Sonata in D Major for traverso and continuo, op. 2 no. 5 - Michel Blavet (1700-1768)
        La Chauvet (Largo)   
        La Dedale (Gavotta)   
        Fuga (Allegro)
        Les Regréts (Tendrement)
        Le Marc Antoine (Rondo)

Aquilon et Orithie     Rameau

    Intermission

Troisième concert (from Pièces de clavecin en concerts) - Rameau
        La Lapoplinière
        La Timide
        Tambourin
 

 

Les Femmes - André Campra (1660-1744)
  

Aaron Engebreth, baritone
Suzanne Stumpf, traverso; Christina Day Martinson, violin
Daniel Ryan, basse de violon and cello; Michael Bahmann, harpsichord


Program Notes
The three composers represented on this program were innovators who shaped the course of French music during a period of profound stylistic change in the eighteenth century. Earlier in the century, François Couperin began experimenting with incorporating the Italian style in his compositions, writing sonata movements that he later incorporated into larger chamber music works. As the century progressed, the French public became increasingly accepting of Italian influences in vocal and instrumental works, and the genres of instrumental suite, opera, and cantata were also evolving out of the more rigid forms of the previous century.

Jean-Philippe Rameau’s work had a towering influence on Parisian musical culture during his time. His theoretical writings were hotly debated in the press, and his operas were seen as revolutionary, with striking innovations in form, harmony, and orchestration that were controversial for the conservative partisans of Lully (the venerable composer to Louis XIV whose stylistic influence was felt to the French revolution). Rameau’s instrumental works, consisting mainly of harpsichord suites, continued and accelerated the trend away from the traditional sequence of dance movements to freer groupings of genre and character pieces, with a greater emphasis on keyboard virtuosity.

Rameau’s Pièces de clavecin en concerts were composed in 1741 while he was under the patronage of A.-J.-J. Le Riche de La Pouplinière. While these works were not the very first accompanied harpsichord pieces to be composed in France (Rameau acknowledged the influence of Mondonville’s Pieces de clavecin en sonates from 1734), they are an early and important example of the keyboard trio genre. The entire work consists of sixteen movements divided into five groupings. With the exception of the Tambourins in the Troisième concert, all of the movements performed on these concerts are character pieces. Many of the pieces are named after personages in Rameau’s circle: La Forqueray is named after a famous viol player, La Cupis and La Marais after well-known composers. La Lapopliniere is named after his patron, a wealthy financier who supported a community of musicians, artists, and writers.

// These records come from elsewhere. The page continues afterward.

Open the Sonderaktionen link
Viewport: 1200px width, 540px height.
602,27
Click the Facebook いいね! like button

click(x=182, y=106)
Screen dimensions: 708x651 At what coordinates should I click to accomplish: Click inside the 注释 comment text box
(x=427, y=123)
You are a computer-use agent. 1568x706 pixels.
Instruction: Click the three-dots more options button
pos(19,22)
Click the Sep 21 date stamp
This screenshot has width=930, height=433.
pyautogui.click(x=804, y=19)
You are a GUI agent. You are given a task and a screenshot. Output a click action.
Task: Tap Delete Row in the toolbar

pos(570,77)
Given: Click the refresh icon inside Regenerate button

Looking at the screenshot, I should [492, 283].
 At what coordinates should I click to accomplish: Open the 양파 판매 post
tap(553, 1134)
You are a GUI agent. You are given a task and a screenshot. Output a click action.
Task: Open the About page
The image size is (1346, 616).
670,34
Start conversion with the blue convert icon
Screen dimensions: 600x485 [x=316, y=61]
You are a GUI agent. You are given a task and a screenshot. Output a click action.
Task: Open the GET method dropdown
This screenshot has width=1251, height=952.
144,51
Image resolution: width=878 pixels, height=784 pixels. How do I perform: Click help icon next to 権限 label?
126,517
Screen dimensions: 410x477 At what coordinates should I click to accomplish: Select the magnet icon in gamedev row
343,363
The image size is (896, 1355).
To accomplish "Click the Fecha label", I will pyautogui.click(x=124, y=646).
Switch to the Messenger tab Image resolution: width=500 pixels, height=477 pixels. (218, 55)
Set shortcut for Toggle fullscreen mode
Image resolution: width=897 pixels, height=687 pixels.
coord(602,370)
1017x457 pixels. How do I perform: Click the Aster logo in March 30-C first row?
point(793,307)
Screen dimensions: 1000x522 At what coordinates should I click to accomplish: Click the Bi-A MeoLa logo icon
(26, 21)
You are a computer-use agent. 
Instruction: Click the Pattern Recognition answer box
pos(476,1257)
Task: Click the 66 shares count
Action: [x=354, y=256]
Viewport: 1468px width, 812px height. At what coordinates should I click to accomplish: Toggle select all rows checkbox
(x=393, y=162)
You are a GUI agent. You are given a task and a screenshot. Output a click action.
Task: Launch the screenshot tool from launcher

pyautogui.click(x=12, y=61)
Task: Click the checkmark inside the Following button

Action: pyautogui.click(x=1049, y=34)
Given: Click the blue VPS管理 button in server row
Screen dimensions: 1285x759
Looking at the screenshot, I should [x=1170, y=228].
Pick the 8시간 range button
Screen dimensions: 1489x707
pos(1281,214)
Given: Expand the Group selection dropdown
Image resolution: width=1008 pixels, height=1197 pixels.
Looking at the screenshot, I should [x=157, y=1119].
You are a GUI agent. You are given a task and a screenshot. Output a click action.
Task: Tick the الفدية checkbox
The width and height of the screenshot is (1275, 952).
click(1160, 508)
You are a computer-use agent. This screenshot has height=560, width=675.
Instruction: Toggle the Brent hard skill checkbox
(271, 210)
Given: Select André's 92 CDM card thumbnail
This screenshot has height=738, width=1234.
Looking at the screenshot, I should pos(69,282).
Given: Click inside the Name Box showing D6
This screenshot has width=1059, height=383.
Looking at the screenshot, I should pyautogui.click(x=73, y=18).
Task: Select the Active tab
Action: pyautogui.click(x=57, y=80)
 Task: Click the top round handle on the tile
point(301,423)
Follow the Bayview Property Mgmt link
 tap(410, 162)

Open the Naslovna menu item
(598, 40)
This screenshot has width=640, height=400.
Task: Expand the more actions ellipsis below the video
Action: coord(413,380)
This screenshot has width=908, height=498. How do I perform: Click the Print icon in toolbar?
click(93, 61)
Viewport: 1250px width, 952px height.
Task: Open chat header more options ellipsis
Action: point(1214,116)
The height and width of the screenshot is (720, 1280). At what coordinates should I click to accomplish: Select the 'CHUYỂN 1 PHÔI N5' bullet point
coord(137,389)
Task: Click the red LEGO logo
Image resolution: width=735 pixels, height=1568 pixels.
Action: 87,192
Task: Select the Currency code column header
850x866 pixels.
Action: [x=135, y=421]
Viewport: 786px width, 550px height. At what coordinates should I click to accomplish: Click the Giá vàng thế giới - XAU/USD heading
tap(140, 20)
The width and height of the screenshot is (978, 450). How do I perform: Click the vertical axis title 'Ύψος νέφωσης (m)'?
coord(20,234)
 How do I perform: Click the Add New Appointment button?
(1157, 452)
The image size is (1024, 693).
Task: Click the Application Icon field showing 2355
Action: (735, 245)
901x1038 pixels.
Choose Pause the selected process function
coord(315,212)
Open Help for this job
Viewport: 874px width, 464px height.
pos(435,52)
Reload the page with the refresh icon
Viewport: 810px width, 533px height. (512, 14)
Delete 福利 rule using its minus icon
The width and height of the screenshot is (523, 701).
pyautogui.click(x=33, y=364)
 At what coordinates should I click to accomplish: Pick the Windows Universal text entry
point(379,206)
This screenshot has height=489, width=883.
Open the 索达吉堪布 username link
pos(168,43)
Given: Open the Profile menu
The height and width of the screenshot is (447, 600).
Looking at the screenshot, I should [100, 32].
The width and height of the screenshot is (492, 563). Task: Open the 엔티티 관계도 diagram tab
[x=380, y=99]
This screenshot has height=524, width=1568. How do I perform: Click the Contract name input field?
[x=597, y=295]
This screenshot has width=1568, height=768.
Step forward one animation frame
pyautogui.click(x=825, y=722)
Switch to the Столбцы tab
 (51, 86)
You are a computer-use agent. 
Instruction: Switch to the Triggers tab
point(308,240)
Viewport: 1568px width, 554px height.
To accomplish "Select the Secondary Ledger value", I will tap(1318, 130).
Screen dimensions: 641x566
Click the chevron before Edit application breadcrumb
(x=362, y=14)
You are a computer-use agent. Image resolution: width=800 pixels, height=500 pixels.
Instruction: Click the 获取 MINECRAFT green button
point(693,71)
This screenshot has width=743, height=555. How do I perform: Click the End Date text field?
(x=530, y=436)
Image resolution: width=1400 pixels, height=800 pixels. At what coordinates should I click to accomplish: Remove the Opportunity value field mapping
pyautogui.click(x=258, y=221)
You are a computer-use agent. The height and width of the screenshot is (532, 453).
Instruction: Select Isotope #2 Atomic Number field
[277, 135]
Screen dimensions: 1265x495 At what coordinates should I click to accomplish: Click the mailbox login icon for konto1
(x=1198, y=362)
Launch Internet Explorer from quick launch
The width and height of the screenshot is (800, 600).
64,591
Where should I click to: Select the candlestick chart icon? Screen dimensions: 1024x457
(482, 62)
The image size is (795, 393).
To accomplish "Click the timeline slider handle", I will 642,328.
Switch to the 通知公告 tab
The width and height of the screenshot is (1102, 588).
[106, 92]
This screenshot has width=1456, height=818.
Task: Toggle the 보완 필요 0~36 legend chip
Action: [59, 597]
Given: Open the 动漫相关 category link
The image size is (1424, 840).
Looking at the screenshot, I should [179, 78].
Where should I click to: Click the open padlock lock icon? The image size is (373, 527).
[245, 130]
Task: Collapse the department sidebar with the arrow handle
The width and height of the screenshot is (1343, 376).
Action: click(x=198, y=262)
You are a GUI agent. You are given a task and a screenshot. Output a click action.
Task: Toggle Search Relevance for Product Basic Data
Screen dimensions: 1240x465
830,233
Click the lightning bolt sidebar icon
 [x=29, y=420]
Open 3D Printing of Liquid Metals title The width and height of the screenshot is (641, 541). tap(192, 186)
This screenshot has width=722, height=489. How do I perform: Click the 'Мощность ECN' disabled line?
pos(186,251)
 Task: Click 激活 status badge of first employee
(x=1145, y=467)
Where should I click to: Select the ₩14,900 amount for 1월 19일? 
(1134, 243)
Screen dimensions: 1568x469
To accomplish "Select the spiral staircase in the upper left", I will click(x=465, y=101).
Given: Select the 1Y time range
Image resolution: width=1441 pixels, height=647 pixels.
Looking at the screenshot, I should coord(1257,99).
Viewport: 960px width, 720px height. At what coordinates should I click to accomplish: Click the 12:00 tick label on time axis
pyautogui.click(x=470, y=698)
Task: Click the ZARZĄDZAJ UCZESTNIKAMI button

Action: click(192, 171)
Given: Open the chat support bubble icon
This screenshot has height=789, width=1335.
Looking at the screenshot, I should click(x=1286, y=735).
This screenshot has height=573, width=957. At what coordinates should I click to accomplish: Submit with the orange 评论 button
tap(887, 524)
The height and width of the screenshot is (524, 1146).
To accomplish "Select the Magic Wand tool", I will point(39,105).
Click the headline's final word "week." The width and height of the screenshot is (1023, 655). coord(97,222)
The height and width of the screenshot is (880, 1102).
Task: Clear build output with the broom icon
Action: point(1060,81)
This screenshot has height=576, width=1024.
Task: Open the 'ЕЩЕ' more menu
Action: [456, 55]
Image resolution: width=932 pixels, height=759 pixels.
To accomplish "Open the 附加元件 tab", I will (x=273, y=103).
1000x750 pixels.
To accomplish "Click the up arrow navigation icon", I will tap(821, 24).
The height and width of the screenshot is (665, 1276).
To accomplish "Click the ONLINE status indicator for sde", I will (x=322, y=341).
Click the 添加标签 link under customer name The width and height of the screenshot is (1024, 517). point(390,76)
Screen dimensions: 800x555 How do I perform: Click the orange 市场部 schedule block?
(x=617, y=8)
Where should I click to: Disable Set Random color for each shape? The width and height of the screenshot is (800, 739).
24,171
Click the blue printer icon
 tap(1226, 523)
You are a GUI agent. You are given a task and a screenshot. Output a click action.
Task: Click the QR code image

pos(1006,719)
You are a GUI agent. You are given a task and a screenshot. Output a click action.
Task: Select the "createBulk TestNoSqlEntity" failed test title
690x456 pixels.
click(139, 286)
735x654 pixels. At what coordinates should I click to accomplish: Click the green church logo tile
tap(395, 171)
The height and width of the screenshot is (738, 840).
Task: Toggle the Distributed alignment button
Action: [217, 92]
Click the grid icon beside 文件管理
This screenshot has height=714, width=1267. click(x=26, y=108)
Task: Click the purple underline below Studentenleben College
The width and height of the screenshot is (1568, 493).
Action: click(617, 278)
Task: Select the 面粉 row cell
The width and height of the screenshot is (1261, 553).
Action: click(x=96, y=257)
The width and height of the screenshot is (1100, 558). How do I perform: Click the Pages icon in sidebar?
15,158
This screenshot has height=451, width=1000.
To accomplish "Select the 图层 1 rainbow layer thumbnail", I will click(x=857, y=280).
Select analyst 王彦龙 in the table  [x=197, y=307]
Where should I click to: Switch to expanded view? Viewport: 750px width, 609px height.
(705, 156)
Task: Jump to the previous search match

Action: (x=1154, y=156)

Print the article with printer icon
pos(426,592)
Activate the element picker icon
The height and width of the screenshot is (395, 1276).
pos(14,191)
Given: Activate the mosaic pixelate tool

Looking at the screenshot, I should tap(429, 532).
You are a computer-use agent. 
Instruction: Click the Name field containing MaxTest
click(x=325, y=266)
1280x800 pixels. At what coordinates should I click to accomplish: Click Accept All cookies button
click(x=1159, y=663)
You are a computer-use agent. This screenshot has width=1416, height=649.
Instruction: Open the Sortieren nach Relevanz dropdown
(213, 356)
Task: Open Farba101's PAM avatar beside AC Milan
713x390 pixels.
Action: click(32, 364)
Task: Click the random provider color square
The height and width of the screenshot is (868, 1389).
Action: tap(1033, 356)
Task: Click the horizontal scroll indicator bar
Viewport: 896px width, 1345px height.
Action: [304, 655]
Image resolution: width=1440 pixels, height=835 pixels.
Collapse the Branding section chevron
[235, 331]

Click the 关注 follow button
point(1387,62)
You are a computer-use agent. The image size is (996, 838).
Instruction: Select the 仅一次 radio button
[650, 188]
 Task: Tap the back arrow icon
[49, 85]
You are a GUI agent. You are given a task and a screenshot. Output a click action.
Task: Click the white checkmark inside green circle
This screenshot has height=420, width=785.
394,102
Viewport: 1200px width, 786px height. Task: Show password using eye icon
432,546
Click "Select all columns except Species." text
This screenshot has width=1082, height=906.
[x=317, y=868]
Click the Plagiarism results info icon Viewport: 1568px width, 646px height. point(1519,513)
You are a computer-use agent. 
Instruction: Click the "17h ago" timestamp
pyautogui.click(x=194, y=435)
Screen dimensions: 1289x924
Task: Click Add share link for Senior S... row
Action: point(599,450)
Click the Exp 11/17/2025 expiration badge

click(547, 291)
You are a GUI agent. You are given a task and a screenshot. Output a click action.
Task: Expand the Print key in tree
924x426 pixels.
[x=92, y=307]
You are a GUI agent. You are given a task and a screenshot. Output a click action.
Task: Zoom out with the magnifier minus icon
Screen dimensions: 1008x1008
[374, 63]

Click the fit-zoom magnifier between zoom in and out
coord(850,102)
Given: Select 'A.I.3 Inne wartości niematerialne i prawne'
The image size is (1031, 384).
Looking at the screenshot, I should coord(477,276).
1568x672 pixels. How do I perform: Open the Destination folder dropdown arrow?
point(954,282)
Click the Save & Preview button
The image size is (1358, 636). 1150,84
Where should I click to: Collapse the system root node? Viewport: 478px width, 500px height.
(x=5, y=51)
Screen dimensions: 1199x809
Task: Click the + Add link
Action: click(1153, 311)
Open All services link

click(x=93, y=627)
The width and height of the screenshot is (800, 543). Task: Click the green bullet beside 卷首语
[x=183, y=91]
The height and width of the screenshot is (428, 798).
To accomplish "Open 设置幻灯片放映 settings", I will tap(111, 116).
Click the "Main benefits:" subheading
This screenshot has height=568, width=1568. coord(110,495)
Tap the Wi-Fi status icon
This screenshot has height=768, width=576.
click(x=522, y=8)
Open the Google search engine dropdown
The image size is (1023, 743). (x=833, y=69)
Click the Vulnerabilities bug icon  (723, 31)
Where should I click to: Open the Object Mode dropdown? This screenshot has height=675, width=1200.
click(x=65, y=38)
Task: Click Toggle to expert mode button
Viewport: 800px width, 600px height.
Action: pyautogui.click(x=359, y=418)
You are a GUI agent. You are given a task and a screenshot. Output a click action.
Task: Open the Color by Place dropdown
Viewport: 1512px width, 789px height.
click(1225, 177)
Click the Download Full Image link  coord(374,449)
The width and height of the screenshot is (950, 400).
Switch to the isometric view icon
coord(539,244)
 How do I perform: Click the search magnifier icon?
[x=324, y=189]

Another composer associated with La Pouplinière’s household is the virtuoso flutist and composer Michel Blavet. Blavet’s playing was widely admired, and he enjoyed an international reputation, receiving accolades from Telemann, Quantz, Daquin, and Voltaire, among others. He even declined an invitation to join the court of Frederick the Great of Prussia. In his opus 2 sonatas (from 1732) he, like Rameau, eschews the more traditional dance forms in favor of evocatively titled character pieces.

Both Rameau and André Campra made important contributions to the chamber cantata genre. Rameau’s surviving secular cantatas were composed relatively early in his career. Rameau wrote Aquilon et Orithie between 1715–19 while he was organist at Clermont. The work retells a Greek myth in which Aquilon (god of the North wind) exhibits outbursts of passion to win over the Athenian princess Orithie.

André Campra was a native of southern France, where he spent the first decades of his life, working as a church musicians in Aix, Arles, Toulouse, and Montpellier. In 1684, Campra moved to Paris, where he became an influential composer of opera-ballets, a form he is credited with inventing. In his cantatas, he endeavored to combine the French and Italian styles. Les Femmes is from his first book of cantatas, published in 1708. The work’s text centers on the protagonist’s frustration with women and the vicissitudes of love. It shows great dramatic flair in a variety of movement types, including a sommeil (expressive of sleep). The work’s unconventional but effective ending is a deeply poignant final recitative.